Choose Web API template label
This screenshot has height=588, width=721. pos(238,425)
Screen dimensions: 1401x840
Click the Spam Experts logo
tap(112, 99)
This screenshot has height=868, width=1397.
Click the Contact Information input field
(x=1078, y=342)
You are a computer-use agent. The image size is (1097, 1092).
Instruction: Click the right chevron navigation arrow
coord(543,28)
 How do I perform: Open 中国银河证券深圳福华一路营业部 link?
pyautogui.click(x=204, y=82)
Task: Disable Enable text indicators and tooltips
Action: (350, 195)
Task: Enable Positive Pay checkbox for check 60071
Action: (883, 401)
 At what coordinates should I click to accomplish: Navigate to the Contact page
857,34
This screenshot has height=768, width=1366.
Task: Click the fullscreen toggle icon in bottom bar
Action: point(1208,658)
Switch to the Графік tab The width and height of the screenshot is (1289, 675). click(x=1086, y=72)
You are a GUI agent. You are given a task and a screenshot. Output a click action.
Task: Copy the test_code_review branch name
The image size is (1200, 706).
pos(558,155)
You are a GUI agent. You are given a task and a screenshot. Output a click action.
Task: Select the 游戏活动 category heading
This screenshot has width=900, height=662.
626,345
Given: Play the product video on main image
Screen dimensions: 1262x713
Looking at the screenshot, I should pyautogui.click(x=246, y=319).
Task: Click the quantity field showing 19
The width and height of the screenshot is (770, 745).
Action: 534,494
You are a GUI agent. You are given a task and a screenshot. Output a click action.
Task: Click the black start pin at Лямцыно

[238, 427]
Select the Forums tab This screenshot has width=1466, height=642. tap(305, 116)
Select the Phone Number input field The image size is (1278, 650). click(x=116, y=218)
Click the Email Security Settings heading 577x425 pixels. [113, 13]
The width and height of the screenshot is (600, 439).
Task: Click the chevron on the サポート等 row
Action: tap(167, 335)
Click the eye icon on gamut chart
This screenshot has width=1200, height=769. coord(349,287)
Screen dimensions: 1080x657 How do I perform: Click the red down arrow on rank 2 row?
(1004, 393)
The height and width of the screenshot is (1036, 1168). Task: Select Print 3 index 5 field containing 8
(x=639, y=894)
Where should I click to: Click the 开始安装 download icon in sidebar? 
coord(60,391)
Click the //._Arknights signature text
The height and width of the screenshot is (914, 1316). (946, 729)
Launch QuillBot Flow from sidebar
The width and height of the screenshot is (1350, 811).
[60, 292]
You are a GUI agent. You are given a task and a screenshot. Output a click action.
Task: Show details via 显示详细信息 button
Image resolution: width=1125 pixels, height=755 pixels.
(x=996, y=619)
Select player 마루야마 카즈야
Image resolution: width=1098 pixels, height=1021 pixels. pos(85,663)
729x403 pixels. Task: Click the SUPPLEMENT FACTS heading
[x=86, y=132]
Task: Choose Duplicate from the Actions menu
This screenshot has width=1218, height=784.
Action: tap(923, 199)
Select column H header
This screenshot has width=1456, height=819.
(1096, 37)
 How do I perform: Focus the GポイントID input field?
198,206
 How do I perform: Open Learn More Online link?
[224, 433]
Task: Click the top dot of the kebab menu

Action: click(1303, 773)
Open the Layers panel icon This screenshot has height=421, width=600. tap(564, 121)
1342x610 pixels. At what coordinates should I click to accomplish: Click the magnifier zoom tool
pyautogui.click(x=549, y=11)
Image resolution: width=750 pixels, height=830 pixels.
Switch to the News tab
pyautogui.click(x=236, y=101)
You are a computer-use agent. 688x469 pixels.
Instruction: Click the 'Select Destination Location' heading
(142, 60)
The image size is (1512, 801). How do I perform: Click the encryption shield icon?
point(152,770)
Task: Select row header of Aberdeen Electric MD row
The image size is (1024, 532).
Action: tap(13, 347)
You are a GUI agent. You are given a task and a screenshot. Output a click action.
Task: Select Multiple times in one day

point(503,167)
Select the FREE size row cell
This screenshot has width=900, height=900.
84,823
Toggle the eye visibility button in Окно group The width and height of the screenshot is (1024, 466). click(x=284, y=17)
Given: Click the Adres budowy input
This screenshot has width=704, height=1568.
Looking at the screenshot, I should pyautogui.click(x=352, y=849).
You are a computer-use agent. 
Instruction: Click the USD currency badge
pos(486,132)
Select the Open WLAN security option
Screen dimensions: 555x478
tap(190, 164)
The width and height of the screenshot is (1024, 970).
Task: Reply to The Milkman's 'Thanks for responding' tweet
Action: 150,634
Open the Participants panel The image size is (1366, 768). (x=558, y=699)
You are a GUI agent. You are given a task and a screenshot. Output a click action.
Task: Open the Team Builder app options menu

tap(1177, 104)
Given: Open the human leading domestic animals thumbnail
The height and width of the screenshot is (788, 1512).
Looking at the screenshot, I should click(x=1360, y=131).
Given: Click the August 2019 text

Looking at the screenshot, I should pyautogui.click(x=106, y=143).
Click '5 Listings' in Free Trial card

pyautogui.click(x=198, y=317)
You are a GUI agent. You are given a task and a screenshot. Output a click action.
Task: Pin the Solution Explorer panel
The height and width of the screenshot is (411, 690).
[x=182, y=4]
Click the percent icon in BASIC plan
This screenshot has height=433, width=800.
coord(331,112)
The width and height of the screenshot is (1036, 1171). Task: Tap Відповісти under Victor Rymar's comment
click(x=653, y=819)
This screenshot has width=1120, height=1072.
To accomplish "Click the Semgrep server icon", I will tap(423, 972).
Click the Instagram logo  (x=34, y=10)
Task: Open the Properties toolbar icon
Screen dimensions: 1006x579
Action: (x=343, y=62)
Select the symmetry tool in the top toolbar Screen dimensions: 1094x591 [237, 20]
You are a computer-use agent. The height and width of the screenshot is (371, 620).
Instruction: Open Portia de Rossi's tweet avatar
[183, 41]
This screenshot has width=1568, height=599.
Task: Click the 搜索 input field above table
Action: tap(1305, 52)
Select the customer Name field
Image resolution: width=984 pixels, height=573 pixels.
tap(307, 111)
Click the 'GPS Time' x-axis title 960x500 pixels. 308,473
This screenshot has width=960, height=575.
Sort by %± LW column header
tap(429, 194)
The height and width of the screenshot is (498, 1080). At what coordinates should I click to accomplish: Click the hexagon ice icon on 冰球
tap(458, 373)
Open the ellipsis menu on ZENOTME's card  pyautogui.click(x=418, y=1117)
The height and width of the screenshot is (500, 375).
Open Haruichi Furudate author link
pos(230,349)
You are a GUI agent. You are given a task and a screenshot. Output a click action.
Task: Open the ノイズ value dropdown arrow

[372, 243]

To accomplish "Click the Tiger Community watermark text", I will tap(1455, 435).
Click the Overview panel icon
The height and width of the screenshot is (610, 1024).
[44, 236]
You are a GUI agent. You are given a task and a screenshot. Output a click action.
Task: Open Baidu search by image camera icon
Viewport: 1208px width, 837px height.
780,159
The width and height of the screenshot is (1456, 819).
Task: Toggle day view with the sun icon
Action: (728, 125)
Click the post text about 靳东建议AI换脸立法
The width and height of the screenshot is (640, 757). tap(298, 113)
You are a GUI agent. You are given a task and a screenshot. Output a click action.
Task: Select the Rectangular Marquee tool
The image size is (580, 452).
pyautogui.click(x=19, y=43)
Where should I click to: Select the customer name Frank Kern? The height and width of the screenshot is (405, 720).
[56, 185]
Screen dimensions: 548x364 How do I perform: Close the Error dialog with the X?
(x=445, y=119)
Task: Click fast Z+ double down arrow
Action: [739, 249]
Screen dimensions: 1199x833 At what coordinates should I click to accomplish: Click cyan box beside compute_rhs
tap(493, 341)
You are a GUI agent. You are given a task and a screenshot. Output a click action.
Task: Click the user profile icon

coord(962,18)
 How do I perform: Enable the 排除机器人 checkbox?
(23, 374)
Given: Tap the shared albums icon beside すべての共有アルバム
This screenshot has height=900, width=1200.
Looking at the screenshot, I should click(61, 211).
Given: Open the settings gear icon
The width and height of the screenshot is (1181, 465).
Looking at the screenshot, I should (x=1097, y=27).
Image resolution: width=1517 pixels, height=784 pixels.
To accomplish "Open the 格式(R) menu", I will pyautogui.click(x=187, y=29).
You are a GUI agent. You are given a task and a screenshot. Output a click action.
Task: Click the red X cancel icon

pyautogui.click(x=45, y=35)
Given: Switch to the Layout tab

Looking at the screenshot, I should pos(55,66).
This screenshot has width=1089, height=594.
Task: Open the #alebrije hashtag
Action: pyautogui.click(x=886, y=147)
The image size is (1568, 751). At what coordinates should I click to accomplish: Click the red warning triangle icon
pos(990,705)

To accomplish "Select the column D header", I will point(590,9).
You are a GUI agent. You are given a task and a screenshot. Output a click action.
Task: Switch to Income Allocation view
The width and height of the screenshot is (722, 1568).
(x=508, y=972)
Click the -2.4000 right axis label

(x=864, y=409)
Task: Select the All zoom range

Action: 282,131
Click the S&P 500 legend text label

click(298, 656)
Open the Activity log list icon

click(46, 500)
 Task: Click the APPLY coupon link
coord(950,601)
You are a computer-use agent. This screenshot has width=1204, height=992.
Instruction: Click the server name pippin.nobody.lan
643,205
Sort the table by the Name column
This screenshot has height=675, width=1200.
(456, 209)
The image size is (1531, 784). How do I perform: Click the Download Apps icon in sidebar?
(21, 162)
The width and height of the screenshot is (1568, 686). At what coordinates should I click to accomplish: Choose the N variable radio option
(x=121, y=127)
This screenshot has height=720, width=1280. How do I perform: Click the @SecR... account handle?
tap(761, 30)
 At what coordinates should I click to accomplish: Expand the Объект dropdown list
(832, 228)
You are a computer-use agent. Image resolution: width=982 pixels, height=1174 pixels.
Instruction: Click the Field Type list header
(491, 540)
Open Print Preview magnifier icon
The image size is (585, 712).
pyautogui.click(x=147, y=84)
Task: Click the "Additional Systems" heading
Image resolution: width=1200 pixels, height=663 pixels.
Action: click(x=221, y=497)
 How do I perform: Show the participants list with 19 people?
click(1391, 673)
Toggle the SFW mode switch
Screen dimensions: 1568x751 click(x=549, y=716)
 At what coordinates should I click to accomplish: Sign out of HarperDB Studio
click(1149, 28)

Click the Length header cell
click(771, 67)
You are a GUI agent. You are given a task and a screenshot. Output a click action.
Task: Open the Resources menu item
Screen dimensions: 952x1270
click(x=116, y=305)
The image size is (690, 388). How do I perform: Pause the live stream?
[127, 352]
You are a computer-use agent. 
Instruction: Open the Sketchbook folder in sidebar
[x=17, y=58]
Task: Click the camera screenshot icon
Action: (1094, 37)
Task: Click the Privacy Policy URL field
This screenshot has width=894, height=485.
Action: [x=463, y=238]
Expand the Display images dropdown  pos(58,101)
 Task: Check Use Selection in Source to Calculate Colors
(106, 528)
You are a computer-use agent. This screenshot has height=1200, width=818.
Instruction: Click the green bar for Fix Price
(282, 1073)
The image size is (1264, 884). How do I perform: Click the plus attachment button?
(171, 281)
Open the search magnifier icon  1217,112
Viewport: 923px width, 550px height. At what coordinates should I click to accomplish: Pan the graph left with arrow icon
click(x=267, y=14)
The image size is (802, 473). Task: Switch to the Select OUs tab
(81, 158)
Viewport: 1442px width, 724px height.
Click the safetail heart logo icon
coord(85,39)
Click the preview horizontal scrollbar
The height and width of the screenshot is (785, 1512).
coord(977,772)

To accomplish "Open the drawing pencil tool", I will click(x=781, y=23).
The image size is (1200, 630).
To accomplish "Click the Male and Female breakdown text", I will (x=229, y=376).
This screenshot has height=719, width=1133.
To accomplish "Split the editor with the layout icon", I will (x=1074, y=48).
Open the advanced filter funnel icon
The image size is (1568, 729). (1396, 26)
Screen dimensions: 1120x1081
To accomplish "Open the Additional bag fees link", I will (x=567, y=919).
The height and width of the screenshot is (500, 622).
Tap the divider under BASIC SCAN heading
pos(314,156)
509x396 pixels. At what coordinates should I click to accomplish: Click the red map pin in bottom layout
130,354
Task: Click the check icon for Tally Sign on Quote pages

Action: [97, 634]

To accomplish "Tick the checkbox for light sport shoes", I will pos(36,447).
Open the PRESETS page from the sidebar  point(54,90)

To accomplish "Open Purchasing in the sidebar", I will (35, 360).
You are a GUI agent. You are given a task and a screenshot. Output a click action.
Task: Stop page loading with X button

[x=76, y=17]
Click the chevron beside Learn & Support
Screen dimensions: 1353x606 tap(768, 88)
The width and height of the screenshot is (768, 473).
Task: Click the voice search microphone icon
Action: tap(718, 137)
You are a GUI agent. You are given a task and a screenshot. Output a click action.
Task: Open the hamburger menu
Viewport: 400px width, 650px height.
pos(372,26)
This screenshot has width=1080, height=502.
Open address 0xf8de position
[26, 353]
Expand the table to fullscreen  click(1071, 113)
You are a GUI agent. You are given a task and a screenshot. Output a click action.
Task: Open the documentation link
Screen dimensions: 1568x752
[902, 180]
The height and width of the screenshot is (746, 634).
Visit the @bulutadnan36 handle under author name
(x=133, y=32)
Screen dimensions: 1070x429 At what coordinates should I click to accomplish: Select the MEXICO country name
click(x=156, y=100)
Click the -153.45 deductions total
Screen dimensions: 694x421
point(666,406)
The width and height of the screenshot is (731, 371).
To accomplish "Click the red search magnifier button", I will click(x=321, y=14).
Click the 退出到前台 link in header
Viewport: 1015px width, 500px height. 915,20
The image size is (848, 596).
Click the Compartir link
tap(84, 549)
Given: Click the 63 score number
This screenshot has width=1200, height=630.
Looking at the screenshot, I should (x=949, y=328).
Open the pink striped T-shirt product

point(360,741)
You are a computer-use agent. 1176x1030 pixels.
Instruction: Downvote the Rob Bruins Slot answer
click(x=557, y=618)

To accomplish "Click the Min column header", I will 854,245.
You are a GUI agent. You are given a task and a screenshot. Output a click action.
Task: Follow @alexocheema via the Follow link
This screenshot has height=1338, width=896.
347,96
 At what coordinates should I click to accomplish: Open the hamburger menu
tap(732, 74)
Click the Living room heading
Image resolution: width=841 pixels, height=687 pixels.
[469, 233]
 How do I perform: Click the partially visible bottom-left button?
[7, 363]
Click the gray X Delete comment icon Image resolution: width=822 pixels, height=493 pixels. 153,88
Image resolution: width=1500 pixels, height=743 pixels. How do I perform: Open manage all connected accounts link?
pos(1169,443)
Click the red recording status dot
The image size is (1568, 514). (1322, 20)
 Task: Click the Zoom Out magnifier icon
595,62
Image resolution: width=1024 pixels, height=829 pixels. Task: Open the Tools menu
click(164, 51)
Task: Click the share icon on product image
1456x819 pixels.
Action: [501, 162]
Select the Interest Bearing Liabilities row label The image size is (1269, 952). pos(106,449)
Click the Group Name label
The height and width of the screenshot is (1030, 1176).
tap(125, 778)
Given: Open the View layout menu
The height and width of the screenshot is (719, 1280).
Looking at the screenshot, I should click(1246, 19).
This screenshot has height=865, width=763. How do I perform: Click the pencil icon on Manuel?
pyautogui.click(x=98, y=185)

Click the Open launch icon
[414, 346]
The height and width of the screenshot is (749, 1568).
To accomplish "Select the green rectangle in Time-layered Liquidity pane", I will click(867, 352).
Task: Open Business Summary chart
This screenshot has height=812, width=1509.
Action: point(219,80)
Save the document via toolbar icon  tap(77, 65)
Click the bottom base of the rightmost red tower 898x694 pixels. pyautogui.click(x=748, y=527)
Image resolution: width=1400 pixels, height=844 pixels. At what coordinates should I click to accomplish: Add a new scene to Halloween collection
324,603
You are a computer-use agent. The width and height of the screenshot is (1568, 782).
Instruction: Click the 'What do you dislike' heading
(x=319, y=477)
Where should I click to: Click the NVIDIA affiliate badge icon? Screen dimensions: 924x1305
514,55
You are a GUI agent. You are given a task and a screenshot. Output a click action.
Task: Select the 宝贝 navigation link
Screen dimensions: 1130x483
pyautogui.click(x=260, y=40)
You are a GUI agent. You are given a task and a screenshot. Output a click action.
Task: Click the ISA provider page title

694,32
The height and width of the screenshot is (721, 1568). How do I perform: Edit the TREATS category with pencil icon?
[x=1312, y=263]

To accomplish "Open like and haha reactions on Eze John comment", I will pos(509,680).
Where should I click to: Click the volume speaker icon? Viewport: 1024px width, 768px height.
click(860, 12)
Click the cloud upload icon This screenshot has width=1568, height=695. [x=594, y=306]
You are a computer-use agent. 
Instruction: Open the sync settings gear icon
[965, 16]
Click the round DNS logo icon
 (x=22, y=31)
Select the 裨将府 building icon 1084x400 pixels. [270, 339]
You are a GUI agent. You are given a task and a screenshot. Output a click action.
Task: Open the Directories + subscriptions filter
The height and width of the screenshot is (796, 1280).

------------------------------

Problem — Look over the material and return every line where the word "Additional" is found.

Written response —
Task: Click the "Additional Systems" heading
To accomplish "Open the Additional bag fees link", I will (x=567, y=919).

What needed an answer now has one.